The first (and only) "u" in $data is in the middle of "you", so $1 matches everying up until the first "u", and $2 matches that one "u".
$data =~/(.?)(u+).*/; print "$1, $2\n";
Now the first group is (.?), which matches one single character, or nothing. Then (u+) again matches one or more *"u"*s.
Since there's just one "u" in our string, the first group will be the one single character before it, which is "o", and the second group will match the actual "u"
$data =~/(\w+\s)+/; print "$1, $2\n";
Finally, the first group matches (\w+\s)+, which is one or more "word" characters followed by a whitespace character. "Word" characters are any alphanumeric character or the underscore. There is no second group, but there is that + (one or more) symbol.

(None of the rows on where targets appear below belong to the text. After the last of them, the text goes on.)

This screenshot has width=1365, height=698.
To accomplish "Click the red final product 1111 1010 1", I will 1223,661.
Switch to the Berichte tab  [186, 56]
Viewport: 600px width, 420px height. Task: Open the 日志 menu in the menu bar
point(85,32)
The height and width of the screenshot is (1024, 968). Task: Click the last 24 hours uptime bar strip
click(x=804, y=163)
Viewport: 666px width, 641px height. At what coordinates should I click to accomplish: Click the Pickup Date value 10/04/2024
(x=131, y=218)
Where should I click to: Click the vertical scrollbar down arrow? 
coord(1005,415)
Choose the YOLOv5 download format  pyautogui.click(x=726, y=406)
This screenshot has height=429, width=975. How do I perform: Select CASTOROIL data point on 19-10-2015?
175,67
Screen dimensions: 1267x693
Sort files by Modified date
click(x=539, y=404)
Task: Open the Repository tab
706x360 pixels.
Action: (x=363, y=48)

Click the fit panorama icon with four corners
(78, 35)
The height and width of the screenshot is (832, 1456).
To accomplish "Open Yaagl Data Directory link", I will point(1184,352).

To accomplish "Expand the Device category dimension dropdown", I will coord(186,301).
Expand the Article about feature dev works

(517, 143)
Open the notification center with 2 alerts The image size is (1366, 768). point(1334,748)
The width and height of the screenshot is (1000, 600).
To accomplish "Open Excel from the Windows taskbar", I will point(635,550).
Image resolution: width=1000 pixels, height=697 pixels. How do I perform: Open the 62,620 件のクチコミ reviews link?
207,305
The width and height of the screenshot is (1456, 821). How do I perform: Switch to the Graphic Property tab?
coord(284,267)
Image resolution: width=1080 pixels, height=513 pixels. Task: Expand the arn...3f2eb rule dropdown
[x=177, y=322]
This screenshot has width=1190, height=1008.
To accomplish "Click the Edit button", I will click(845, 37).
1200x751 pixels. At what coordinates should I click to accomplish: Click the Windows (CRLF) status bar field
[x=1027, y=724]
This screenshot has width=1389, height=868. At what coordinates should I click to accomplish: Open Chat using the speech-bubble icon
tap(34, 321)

So what does it match up to? This is a weird one, and I'm not sure if my understanding is 100% accurate. Since the entire matching group has the +, it will gobble up as much of the string as it can and still match the \w+\s. In this case it's able to ignore everything up until the "right ", which it then matches as $1.
Then, because it has the +, it will look for any more matches immediately afterward, but since the "right " is the rightmost string matched, it won't ever find another group match.
So $1 is "right ", and $2 is empty.
Summary:
When you see $1 and $2, you should look for the matching group parentheses in the last regular expression.